-- Problems to work on --
a. Answer these questions from the page on generating /llms.txt from a sitemap, marking each answer as its question is marked.
(i) What does the generator fetch for each URL?
(ii) On what date was the page published?
(iii) Through what does the generator fetch the sitemap.xml?
b. Print a passage from the page on generating /llms.txt from a sitemap without any change. Begin at the words "The [llms.txt Validator](/tools/llms-txt-validator/)", and stop after "and meta descriptions.".

-- Document extract --
# Generate a Spec-Compliant /llms.txt From Your Sitemap in One Click

Point the generator at your sitemap. It fetches each URL&#39;s title + meta description, groups by path pattern into H2 sections, and emits a spec-compliant /llms.txt with H1 title, blockquote description, and link-list formatting. Diffs against any existing /llms.txt.

Author: J.A. Watte
Published: April 29, 2026
Source: https://jwatte.com/blog/blog-tool-llms-txt-generator/

---

_Part of the [AEO / GEO / AI-search audit tool stack](/blog/blog-new-aeo-audit-tools-2026/).  See the pillar post for the full catalog of sibling audits and where this one fits in the lineup._

The [llms.txt Validator](/tools/llms-txt-validator/) tells you your file is broken. The [LLMs.txt Generator](/tools/llms-txt-generator/) gives you a correct one — built automatically from your sitemap, titles, and meta descriptions.

## What the generator does

1. Fetches your `sitemap.xml` via the serverless proxy.

Data records:

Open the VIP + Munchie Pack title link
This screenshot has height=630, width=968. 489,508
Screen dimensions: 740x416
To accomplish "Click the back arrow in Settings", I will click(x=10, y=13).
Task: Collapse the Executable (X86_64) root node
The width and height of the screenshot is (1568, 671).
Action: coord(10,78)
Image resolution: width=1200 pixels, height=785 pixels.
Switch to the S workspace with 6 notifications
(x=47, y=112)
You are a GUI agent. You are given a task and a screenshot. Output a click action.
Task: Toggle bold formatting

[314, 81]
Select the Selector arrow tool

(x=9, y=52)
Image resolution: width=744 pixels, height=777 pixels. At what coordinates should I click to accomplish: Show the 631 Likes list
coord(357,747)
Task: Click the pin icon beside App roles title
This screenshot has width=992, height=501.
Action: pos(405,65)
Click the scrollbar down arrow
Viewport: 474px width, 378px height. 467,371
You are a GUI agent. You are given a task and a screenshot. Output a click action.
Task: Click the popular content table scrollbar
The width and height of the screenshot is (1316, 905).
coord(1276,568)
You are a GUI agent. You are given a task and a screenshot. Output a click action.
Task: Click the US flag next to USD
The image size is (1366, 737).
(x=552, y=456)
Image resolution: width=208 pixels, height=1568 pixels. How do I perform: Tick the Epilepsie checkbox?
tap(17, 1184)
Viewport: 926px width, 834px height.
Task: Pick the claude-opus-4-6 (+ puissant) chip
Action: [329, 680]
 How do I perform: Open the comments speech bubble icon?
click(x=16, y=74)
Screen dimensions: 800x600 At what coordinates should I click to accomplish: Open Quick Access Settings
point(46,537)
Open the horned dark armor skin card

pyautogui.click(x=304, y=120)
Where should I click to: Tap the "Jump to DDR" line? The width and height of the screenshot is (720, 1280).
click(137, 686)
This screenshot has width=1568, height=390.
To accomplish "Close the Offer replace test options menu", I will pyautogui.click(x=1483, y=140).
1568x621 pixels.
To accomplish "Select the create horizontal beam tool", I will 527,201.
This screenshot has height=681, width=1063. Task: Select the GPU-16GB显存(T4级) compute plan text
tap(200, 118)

-- Solution list --
a.
(i) The title and meta description.
(ii) April 29, 2026.
(iii) The serverless proxy.

b.
The [llms.txt Validator](/tools/llms-txt-validator/) tells you your file is broken. The [LLMs.txt Generator](/tools/llms-txt-generator/) gives you a correct one — built automatically from your sitemap, titles, and meta descriptions.